# SET EXERCISE:
Gather each line of the records below that contains the word "page" and copy those lines out in full.

# EXERCISE INPUTS:
○ ○ ○ ○ ○

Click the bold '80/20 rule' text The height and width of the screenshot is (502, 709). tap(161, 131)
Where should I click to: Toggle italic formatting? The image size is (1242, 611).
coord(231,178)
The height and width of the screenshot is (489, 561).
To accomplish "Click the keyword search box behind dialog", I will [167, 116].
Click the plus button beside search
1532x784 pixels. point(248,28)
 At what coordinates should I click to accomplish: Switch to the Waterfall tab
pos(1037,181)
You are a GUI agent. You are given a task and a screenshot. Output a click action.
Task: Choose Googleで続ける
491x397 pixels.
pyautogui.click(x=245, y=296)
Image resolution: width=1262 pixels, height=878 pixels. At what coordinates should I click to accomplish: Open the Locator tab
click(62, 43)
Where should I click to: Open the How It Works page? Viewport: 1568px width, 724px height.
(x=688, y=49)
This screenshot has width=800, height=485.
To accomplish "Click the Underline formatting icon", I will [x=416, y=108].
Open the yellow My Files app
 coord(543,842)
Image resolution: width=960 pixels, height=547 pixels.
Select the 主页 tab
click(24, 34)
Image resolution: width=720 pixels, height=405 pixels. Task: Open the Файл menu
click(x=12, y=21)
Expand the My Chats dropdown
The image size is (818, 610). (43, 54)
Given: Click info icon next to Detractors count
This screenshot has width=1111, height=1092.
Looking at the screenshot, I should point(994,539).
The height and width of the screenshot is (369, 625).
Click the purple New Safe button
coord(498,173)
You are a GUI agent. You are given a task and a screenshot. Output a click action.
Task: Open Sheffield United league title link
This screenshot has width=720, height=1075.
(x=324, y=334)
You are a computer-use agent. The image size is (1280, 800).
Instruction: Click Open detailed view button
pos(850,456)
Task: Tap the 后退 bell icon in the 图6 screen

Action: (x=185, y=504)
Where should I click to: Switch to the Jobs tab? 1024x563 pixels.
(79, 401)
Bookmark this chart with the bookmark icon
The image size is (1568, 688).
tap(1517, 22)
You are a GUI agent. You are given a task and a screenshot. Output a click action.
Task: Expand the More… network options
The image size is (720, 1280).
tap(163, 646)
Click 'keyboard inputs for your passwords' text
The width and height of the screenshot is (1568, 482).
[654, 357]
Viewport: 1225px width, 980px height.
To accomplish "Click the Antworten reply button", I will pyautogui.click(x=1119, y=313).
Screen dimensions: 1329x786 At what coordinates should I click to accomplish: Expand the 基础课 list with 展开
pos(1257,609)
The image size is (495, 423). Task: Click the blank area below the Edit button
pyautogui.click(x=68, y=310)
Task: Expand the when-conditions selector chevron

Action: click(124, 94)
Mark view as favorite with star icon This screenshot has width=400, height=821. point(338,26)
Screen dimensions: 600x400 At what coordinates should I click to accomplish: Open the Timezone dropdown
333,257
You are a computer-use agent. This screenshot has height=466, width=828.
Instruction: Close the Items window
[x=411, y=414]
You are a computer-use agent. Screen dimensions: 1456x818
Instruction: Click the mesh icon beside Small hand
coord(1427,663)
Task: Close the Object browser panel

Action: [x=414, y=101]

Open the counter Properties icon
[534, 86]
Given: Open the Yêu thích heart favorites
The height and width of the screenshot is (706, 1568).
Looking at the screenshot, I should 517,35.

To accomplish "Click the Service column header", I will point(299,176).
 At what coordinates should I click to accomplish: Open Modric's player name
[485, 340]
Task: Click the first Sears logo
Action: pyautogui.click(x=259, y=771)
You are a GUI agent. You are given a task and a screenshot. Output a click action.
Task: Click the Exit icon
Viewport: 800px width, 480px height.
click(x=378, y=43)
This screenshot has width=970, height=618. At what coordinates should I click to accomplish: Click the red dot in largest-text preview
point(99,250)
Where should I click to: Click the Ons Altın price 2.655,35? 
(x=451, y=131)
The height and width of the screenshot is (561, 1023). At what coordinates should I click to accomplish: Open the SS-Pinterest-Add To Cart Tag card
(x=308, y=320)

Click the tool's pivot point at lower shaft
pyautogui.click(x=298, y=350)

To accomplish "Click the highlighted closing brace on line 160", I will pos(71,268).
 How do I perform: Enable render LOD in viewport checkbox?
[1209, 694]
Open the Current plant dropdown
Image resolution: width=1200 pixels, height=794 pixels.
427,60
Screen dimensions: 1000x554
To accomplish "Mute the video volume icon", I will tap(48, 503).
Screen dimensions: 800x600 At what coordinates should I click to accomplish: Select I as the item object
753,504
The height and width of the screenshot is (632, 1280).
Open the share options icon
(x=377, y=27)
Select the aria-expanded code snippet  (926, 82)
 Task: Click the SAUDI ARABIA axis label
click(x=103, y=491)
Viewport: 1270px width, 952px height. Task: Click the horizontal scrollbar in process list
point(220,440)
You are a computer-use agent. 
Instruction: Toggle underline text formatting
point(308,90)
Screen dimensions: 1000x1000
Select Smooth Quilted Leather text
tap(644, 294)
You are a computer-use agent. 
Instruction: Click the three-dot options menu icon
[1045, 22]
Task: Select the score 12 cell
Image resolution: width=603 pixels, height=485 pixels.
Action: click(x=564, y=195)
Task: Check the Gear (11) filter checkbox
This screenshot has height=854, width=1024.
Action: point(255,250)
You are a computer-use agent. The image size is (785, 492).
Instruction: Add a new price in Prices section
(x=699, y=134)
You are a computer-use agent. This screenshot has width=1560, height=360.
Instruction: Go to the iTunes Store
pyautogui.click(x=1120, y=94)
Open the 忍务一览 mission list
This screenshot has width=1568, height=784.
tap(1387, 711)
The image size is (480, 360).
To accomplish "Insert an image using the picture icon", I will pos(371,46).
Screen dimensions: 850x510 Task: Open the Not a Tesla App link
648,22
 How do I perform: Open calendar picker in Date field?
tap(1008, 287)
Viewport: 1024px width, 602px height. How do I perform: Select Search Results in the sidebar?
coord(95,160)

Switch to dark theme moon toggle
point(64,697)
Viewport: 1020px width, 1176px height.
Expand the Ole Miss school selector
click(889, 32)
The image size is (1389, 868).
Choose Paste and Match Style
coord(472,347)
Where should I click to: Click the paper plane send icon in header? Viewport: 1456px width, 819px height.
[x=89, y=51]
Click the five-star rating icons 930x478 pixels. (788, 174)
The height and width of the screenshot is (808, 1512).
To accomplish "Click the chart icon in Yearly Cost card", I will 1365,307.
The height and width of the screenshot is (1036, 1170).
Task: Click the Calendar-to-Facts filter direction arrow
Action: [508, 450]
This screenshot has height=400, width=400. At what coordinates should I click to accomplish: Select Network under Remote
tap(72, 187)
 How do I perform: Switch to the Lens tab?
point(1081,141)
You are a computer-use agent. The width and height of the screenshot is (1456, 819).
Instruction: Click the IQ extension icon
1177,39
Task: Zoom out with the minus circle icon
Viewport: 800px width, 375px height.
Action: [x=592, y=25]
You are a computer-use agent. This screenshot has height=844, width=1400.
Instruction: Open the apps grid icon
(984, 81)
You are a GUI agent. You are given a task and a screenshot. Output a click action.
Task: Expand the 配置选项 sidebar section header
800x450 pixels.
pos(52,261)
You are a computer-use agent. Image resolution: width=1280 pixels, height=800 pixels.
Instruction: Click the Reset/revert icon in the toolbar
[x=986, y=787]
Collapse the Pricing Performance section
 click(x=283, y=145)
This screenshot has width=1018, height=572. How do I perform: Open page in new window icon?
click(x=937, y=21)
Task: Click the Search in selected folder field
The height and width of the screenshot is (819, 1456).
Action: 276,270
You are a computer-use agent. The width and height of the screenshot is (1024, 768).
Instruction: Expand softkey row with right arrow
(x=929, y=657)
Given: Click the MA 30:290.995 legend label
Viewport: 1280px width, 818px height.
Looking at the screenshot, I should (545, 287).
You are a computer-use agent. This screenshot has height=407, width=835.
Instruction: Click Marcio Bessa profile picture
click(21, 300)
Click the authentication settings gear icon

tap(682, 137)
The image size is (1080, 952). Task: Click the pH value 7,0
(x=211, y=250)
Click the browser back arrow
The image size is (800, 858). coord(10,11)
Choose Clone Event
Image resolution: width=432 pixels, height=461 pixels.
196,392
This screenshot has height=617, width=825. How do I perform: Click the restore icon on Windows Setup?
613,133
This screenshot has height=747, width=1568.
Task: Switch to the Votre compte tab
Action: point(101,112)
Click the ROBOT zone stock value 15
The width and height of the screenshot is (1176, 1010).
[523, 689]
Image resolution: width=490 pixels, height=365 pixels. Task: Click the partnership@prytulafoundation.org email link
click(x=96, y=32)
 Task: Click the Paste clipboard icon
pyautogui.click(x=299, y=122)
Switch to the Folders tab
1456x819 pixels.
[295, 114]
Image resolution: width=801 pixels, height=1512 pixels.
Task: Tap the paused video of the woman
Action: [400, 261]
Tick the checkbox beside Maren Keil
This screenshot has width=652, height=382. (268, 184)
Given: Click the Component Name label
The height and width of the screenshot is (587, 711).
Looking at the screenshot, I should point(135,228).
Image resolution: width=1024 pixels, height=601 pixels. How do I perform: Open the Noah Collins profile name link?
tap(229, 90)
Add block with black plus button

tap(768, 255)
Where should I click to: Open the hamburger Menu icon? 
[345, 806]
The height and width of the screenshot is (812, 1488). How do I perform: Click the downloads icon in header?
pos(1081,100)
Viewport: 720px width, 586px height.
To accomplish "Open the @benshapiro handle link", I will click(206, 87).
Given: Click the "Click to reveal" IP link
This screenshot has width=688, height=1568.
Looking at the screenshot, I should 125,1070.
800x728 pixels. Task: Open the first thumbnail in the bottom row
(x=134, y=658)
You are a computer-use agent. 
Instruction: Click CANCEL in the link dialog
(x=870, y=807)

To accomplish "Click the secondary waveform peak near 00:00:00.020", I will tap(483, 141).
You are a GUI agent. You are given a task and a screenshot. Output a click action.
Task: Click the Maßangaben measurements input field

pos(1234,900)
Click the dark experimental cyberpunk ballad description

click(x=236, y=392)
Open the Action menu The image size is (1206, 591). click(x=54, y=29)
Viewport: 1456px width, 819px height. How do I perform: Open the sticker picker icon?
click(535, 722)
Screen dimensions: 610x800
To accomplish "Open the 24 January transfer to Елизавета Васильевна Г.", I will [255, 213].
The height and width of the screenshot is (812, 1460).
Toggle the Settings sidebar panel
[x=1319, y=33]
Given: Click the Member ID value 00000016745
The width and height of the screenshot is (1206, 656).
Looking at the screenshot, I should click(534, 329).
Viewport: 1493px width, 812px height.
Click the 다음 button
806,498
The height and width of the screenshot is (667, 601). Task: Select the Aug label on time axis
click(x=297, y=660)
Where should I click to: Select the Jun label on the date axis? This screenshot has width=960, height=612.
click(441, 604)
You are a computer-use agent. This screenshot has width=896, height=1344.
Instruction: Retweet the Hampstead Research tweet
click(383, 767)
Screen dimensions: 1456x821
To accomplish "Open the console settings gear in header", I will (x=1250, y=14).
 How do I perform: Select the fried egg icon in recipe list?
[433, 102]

○ ○ ○ ○ ○

# OUTPUT:
Where should I click to: Open the How It Works page? Viewport: 1568px width, 724px height.
This screenshot has width=1018, height=572. How do I perform: Open page in new window icon?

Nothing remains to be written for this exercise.